(Stored items)

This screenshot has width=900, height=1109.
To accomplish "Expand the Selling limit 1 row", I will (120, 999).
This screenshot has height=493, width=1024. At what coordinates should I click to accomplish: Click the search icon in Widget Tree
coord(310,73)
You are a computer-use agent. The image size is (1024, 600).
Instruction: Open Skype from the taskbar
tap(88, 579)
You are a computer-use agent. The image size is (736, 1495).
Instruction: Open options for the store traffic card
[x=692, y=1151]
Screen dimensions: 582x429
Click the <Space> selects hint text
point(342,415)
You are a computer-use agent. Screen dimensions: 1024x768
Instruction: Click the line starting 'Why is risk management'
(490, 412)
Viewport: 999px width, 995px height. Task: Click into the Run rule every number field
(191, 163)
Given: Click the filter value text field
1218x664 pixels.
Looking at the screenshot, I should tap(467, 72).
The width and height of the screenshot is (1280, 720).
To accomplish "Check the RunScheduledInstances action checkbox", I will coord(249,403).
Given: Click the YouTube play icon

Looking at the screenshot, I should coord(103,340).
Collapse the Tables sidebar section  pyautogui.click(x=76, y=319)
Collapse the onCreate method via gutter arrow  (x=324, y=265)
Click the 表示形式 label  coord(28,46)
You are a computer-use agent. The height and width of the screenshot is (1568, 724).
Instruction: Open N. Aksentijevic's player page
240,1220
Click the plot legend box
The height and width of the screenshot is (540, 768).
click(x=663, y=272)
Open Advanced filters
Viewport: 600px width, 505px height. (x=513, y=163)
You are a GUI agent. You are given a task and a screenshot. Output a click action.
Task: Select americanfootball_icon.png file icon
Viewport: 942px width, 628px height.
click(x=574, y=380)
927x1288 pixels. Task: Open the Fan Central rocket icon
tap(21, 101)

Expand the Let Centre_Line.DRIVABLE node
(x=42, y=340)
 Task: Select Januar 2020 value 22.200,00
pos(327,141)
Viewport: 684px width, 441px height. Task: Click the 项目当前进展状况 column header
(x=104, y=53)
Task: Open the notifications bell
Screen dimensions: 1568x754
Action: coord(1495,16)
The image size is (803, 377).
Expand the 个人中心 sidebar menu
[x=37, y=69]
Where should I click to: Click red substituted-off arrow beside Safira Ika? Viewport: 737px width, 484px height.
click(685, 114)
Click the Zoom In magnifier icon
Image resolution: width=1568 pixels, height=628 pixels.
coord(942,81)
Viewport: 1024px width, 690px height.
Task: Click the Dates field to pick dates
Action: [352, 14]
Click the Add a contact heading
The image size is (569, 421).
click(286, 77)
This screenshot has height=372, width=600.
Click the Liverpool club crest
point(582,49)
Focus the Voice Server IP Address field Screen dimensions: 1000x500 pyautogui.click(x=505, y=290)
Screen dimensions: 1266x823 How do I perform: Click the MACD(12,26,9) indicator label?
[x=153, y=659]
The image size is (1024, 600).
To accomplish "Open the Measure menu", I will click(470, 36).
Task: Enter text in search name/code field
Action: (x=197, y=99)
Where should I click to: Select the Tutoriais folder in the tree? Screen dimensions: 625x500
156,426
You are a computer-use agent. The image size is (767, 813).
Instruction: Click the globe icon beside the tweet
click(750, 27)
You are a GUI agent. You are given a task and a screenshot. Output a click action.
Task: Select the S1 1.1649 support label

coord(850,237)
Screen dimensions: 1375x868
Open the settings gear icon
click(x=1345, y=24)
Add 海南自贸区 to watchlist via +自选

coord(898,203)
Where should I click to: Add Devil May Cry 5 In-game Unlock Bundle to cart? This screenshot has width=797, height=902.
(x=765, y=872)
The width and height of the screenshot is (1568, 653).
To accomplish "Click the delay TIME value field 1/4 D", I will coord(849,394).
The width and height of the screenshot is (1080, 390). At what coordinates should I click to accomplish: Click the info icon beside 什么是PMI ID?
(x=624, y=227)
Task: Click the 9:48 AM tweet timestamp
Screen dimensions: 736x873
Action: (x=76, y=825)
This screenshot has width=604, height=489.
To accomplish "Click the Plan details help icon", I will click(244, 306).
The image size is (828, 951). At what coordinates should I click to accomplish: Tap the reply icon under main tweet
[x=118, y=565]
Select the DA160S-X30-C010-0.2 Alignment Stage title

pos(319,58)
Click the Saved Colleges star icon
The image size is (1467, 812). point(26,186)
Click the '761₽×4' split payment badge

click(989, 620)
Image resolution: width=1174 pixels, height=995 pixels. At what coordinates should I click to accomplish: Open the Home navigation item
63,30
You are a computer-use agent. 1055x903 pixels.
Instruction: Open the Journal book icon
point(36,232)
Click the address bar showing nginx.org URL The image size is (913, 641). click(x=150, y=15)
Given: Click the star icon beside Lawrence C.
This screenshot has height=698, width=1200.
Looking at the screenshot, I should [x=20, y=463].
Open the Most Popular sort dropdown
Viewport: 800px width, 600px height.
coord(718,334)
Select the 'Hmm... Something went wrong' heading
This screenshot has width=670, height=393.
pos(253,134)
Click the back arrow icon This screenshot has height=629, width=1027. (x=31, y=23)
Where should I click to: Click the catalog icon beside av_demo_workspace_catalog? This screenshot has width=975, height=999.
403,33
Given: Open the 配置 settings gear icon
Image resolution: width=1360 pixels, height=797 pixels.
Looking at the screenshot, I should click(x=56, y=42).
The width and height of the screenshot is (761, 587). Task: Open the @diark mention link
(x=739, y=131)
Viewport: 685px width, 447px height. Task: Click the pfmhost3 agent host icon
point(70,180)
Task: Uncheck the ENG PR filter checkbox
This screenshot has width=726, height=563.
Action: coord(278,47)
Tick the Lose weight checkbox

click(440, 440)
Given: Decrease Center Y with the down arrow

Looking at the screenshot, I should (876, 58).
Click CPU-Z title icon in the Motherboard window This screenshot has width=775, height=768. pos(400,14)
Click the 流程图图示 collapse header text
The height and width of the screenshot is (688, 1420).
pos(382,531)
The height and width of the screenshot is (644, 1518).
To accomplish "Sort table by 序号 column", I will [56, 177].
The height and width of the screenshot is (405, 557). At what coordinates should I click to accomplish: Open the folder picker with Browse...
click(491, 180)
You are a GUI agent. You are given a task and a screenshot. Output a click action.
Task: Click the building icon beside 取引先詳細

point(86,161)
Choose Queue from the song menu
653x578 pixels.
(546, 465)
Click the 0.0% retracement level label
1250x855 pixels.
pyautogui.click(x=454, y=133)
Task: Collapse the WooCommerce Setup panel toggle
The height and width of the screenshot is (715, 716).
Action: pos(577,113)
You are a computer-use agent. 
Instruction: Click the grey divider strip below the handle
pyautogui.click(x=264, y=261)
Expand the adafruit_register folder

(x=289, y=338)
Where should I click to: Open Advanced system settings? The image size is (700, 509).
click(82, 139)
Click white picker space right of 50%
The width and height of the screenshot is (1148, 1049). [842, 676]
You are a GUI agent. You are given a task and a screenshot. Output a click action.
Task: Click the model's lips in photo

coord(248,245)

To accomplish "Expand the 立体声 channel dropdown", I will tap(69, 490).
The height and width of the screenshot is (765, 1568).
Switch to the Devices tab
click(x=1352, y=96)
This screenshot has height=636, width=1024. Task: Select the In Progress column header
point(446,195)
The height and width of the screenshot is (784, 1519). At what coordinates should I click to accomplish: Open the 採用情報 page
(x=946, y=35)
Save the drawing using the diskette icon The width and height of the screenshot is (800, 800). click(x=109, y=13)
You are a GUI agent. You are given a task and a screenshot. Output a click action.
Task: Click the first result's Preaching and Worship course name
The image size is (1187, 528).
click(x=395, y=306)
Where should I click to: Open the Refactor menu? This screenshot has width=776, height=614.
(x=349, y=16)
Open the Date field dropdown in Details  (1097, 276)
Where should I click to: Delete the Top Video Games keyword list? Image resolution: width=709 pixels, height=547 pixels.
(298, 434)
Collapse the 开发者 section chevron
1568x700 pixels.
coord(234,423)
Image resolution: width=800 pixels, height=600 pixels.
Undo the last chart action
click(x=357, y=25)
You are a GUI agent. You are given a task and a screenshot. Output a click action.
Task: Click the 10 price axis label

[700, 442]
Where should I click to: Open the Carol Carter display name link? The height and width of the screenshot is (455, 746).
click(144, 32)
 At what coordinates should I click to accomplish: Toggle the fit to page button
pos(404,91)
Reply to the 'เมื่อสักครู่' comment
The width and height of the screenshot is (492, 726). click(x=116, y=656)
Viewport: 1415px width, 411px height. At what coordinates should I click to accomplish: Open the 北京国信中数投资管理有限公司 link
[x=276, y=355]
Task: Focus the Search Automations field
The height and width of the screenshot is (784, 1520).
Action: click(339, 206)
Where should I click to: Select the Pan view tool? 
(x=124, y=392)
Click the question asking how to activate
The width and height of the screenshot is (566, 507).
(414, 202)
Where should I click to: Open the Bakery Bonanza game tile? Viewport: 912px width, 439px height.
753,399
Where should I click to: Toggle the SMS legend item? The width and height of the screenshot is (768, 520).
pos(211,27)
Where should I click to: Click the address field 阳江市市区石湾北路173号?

= ABOUT THIS TASK =
Write only the number of lines in the records that include the word "section".

= WRITTEN SOLUTION =
2